View internal Kafka Connect records?

Is there a way to see the values in Kafka Connect that are read from a source before they are written to Kafka broker?

You can do this using Kafka Connect logs if you’re using any Single Message Transform. Using this Docker Compose let me show you how:

  1. Create a connector - in this case I’m using Debezium pulling data from MySQL.
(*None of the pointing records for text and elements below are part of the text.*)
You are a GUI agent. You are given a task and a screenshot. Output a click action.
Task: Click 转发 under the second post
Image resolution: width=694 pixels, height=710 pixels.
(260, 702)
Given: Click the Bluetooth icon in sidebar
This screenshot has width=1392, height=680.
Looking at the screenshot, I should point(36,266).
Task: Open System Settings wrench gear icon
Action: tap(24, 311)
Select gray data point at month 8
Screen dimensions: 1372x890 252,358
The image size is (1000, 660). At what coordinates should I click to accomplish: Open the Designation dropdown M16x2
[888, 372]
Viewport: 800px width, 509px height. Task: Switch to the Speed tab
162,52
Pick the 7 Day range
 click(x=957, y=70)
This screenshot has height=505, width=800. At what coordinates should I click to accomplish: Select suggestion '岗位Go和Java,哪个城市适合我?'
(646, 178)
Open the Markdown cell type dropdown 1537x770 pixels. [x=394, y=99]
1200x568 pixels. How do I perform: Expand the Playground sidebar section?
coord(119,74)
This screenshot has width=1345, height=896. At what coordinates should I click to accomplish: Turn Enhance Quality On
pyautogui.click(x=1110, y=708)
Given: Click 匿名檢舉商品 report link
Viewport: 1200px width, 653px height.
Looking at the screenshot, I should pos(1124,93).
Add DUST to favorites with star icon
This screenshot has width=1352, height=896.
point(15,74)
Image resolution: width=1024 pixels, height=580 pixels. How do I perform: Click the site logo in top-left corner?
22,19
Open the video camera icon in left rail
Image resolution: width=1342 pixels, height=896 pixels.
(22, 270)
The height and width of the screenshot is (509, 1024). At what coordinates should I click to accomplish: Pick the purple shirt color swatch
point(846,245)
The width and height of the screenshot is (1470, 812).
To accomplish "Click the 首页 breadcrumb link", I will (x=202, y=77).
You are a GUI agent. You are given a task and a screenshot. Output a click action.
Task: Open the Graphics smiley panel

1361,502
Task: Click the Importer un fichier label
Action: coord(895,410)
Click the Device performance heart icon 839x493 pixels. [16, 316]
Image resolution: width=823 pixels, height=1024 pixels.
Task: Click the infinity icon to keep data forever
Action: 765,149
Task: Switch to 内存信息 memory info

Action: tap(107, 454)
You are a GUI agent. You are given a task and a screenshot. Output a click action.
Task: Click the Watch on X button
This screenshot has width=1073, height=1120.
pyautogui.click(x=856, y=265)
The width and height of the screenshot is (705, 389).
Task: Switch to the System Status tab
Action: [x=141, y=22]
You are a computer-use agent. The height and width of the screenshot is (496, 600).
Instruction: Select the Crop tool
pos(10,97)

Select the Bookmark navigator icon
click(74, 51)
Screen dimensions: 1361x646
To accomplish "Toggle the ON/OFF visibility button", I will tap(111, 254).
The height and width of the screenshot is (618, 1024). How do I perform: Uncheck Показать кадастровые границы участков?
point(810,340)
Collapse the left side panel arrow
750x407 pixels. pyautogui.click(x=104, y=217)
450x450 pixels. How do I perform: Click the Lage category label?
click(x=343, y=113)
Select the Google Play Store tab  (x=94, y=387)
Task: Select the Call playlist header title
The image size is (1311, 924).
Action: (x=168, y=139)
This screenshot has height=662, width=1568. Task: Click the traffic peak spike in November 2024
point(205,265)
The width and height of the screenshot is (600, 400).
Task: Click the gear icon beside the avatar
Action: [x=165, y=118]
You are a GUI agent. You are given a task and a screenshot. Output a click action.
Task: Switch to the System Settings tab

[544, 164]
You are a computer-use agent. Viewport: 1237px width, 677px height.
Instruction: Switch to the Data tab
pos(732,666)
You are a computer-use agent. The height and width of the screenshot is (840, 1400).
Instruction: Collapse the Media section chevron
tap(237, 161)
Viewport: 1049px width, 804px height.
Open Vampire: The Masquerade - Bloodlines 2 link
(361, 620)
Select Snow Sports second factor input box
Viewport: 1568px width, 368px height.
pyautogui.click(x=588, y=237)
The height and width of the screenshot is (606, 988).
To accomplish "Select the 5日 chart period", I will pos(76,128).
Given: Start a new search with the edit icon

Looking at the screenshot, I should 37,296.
    curl -i -X PUT -H  "Content-Type:application/json" \
        http://localhost:8083/connectors/source-debezium-orders-00/config \
        -d '{
                "connector.class": "io.debezium.connector.mysql.MySqlConnector",
                "database.hostname": "mysql",
                "database.port": "3306",
                "database.user": "debezium",
                "database.password": "dbz",
                "database.server.id": "42",
                "database.server.name": "asgard",
                "table.whitelist": "demo.orders",
                "database.history.kafka.bootstrap.servers": "kafka:29092",
                "database.history.kafka.topic": "dbhistory.demo" ,
                "decimal.handling.mode": "double",
                "include.schema.changes": "true",
                "transforms": "unwrap,addTopicPrefix",
                "transforms.unwrap.type": "io.debezium.transforms.ExtractNewRecordState",
                "transforms.addTopicPrefix.type":"org.apache.kafka.connect.transforms.RegexRouter",
                "transforms.addTopicPrefix.regex":"(.*)",
                "transforms.addTopicPrefix.replacement":"mysql-debezium-$1"
        }'
    

    Note the two Single Message Transform that are defined (unwrap and addTopicPrefix)

  2. Set the TransformationChain logger to TRACE

    curl -s -X PUT \
         -H "Content-Type:application/json" -d '{"level": "TRACE"}' \
         http://localhost:8083/admin/loggers/org.apache.kafka.connect.runtime.TransformationChain 
    
  3. Open the Kafka Connect worker log file - since I’m using Docker I run docker logs -f kafka-connect (the name of my container is kafka-connect).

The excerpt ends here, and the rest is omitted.